Documento

━━━━━━━━━━━━━━━━━━━━

Ad esempio, osserva il boxplot di un piccolo campione di dati di [-9, -4, 2, 4, 9]
>>> b = ax.boxplot([[-9, -4, 2, 4, 9],])
>>> b
{'boxes': [<matplotlib.lines.Line2D at 0x7fe1f5b21350>],
'caps': [<matplotlib.lines.Line2D at 0x7fe1f54d4e50>,
<matplotlib.lines.Line2D at 0x7fe1f54d0e50>],
'fliers': [<matplotlib.lines.Line2D at 0x7fe1f5b317d0>],
'means': [],
'medians': [<matplotlib.lines.Line2D at 0x7fe1f63549d0>],
'whiskers': [<matplotlib.lines.Line2D at 0x7fe1f5b22e10>,
             <matplotlib.lines.Line2D at 0x7fe20c54a510>]} 

>>> plt.show()
Gli oggetti matplotlib.lines.Line2D hanno due metodi che userò ampiamente nella mia funzione. set_xdata ( o set_ydata ) e get_xdata ( o get_ydata ).

Usando questi metodi possiamo alterare la posizione delle linee costituenti del box plot di base per conformarsi ai valori percentili (che è ciò che fa la funzione customized_box_plot). Dopo aver alterato la posizione delle linee costituenti, puoi ridisegnare la tela usando figure.canvas.draw()

Riassumendo le mappature dal percentile alle coordinate dei vari oggetti Line2D.

Le coordinate Y:

Il massimo ( q4_end - fine del 4° quartile ) corrisponde all'oggetto più alto Line2D.
Il minimo ( q1_start - inizio del 1° quartile ) corrisponde all'oggetto più basso Line2D.
La mediana corrisponde all'oggetto ( q3_start ) mediana Line2D.
I 2 baffi si trovano tra le estremità delle scatole e dei cappucci estremi ( q1_start e q2_start - baffo inferiore; q4_start e q4_end - baffo superiore)
La scatola è in realtà un'interessante linea sagomata a n delimitata da un cappuccio nella parte inferiore. Gli estremi della linea sagomata n corrispondono a q2_start e q4_start.

Le coordinate X:

Le coordinate x centrali (per box plot multipli sono solitamente 1, 2, 3... )
La libreria calcola automaticamente le coordinate x di delimitazione in base alla larghezza specificata.

FUNZIONE INVERSA PER RECUPERARE I PERCENTILI DAL boxplot DICT:
def get_percentiles_from_box_plots(bp):
    percentiles = []
    for i in range(len(bp['boxes'])):
        percentiles.append((bp['caps'][2*i].get_ydata()[0],
                           bp['boxes'][i].get_ydata()[0],
                           bp['medians'][i].get_ydata()[0],
                           bp['boxes'][i].get_ydata()[2],
                           bp['caps'][2*i + 1].get_ydata()[0],
                           (bp['fliers'][i].get_xdata(),
                            bp['fliers'][i].get_ydata())))
    return percentiles
NOTA: Il motivo per cui non ho creato un metodo boxplot completamente personalizzato è perché ci sono molte funzionalità offerte dal box plot integrato che non possono essere completamente riprodotte.

━━━━━━━━━━━━━━━━━━━━

Compiti da svolgere
a: Per favore, riscrivi i record partendo dal loro inizio e arrivando alla riga che contiene "Contact Us (701, 132)", inclusa. Sostituisci "Faith" con "Hope" e lascia invariato tutto il resto.
b: Continua il testo sui boxplot di matplotlib dopo la sua ultima frase.

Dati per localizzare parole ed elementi
━━━━━━━━━━━━━━━━━━━━

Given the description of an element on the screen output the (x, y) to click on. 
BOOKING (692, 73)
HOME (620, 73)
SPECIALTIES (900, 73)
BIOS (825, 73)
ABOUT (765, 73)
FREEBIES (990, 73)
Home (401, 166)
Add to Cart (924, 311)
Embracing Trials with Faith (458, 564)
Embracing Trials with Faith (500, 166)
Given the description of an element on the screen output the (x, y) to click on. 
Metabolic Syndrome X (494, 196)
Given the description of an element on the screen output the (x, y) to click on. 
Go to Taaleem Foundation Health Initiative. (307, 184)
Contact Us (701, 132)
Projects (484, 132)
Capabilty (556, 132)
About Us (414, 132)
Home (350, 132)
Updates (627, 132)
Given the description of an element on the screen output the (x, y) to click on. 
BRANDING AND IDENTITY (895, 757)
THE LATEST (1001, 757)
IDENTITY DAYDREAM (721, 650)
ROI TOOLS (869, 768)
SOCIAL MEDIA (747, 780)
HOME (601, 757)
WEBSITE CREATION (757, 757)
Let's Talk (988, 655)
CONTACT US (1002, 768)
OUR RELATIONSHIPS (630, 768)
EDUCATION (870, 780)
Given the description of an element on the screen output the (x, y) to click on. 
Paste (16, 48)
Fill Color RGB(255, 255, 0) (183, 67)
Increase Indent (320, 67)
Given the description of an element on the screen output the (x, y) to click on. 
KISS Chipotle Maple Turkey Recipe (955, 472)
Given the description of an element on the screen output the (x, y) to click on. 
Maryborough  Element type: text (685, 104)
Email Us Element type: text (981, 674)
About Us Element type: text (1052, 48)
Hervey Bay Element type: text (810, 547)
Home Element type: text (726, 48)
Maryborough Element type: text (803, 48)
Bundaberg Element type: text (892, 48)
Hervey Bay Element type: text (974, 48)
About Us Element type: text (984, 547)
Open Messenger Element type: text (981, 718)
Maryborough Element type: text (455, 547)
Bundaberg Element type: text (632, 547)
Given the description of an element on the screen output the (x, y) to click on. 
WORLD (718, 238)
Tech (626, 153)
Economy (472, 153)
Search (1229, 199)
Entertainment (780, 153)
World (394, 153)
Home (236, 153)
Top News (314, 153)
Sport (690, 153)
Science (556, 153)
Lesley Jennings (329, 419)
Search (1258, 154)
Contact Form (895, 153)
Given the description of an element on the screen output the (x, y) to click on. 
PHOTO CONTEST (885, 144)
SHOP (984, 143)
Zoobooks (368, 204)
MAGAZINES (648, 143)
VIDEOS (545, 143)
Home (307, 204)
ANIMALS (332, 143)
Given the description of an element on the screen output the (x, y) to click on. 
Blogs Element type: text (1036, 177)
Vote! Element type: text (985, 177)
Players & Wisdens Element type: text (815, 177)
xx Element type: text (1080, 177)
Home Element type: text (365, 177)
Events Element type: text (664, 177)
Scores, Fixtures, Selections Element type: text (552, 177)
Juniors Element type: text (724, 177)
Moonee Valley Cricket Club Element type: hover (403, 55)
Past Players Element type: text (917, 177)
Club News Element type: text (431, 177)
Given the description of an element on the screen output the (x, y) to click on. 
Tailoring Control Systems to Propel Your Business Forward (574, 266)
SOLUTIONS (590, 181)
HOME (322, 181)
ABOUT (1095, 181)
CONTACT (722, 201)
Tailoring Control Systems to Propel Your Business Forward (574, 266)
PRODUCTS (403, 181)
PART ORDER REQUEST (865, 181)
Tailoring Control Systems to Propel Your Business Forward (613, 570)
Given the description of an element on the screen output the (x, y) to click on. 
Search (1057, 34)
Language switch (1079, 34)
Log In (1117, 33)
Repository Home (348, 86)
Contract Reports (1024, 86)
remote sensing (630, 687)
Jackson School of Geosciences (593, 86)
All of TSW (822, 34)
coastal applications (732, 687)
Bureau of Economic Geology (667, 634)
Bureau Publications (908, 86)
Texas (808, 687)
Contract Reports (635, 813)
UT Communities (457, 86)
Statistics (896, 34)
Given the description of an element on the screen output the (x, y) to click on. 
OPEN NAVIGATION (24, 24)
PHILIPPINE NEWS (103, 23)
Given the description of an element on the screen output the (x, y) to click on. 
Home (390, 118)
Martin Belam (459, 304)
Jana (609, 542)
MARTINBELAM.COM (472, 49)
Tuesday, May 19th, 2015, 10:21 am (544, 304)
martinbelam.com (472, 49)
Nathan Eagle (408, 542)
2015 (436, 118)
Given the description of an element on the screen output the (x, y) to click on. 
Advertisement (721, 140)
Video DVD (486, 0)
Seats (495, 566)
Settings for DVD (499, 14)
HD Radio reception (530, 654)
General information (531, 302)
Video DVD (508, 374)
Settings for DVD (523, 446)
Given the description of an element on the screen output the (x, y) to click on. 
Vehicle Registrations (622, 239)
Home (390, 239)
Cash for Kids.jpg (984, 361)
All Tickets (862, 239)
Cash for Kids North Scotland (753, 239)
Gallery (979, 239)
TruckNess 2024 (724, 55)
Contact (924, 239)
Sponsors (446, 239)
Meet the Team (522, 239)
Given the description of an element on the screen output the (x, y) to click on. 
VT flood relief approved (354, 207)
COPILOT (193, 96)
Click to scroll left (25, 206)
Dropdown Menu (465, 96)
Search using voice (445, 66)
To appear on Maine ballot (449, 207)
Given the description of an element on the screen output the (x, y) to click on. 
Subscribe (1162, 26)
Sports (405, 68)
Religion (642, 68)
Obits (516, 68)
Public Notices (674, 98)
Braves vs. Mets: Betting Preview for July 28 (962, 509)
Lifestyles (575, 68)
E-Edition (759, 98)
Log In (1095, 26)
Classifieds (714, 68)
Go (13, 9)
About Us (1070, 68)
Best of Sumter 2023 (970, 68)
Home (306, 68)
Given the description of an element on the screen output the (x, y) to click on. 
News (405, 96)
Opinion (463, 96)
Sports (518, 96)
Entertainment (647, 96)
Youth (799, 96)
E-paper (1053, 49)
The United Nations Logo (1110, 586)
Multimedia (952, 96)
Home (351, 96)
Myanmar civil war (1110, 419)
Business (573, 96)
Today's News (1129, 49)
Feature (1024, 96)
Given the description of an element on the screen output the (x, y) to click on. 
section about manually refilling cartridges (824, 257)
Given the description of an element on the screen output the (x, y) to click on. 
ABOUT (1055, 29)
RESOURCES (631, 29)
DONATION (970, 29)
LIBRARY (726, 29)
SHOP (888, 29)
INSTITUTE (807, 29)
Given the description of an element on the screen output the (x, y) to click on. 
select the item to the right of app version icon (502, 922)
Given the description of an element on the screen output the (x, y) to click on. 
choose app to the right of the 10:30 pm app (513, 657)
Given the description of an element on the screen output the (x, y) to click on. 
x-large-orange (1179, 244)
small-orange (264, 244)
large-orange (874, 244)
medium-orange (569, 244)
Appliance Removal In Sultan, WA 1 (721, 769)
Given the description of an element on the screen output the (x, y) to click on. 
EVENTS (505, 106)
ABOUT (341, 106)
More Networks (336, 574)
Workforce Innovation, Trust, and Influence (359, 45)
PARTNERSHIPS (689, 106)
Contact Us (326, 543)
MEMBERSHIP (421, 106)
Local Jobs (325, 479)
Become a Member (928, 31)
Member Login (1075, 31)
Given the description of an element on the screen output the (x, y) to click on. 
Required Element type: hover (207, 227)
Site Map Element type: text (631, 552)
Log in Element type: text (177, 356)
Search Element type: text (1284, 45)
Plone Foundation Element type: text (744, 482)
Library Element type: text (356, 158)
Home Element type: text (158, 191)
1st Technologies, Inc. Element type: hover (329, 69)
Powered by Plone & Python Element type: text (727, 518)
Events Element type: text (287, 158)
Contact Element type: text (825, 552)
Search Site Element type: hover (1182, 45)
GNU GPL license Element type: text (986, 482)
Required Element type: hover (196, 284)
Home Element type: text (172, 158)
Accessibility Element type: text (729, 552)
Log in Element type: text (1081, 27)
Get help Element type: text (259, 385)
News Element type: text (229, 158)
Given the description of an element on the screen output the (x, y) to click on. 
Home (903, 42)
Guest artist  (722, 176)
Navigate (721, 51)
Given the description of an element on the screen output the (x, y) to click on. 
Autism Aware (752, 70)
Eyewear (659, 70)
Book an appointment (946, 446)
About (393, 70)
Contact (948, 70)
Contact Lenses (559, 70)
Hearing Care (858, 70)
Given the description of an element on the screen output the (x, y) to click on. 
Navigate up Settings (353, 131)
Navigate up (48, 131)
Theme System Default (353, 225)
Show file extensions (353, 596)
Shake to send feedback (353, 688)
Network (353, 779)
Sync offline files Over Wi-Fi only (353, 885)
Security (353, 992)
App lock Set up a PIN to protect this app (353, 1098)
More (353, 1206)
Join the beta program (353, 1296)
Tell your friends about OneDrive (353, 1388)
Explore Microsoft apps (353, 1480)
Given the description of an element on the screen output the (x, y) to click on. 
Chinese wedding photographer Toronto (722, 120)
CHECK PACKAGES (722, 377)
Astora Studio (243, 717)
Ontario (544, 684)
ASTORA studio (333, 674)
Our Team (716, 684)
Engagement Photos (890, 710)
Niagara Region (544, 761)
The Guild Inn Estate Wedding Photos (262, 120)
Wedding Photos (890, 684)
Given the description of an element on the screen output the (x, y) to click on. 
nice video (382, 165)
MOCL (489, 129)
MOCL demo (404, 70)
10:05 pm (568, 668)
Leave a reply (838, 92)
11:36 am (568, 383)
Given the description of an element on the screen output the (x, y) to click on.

━━━━━━━━━━━━━━━━━━━━

Soluzioni dei compiti
a:
Given the description of an element on the screen output the (x, y) to click on. 
BOOKING (692, 73)
HOME (620, 73)
SPECIALTIES (900, 73)
BIOS (825, 73)
ABOUT (765, 73)
FREEBIES (990, 73)
Home (401, 166)
Add to Cart (924, 311)
Embracing Trials with Hope (458, 564)
Embracing Trials with Hope (500, 166)
Given the description of an element on the screen output the (x, y) to click on. 
Metabolic Syndrome X (494, 196)
Given the description of an element on the screen output the (x, y) to click on. 
Go to Taaleem Foundation Health Initiative. (307, 184)
Contact Us (701, 132)

b:
Mi scusi anche se posso aver spiegato inutilmente qualcosa che potrebbe essere stato troppo ovvio.

Ottima risposta. Grazie mille.
tre piccoli problemi incontrati con questo: (1) n_box non è definito (questo è facile...) (2) se si desidera passare dati percentili senza volantini, il ciclo fallisce (meglio scrivere per box_no, pdata in enumerate(percentiles) e quindi controlla len di pdata (3) la routine fallisce se usi patch_artist=True (nessun metodo set_ydata)

Ecco una versione aggiornata di questa utile routine. L'impostazione diretta dei vertici sembra funzionare sia per le caselle riempite (patchArtist=True) che per quelle non riempite.

def customized_box_plot(percentiles, axes, redraw = True, *args, **kwargs):
    """
    Generates a customized boxplot based on the given percentile values
    """
    n_box = len(percentiles)
    box_plot = axes.boxplot([[-9, -4, 2, 4, 9],]*n_box, *args, **kwargs) 
    # Creates len(percentiles) no of box plots

    min_y, max_y = float('inf'), -float('inf')

    for box_no, pdata in enumerate(percentiles):
        if len(pdata) == 6:
            (q1_start, q2_start, q3_start, q4_start, q4_end, fliers_xy) = pdata
        elif len(pdata) == 5:
            (q1_start, q2_start, q3_start, q4_start, q4_end) = pdata
            fliers_xy = None
        else:
            raise ValueError("Percentile arrays for customized_box_plot must have either 5 or 6 values")

        # Lower cap
        box_plot['caps'][2*box_no].set_ydata([q1_start, q1_start])
        # xdata is determined by the width of the box plot

        # Lower whiskers
        box_plot['whiskers'][2*box_no].set_ydata([q1_start, q2_start])

        # Higher cap
        box_plot['caps'][2*box_no + 1].set_ydata([q4_end, q4_end])

        # Higher whiskers
        box_plot['whiskers'][2*box_no + 1].set_ydata([q4_start, q4_end])

        # Box
        path = box_plot['boxes'][box_no].get_path()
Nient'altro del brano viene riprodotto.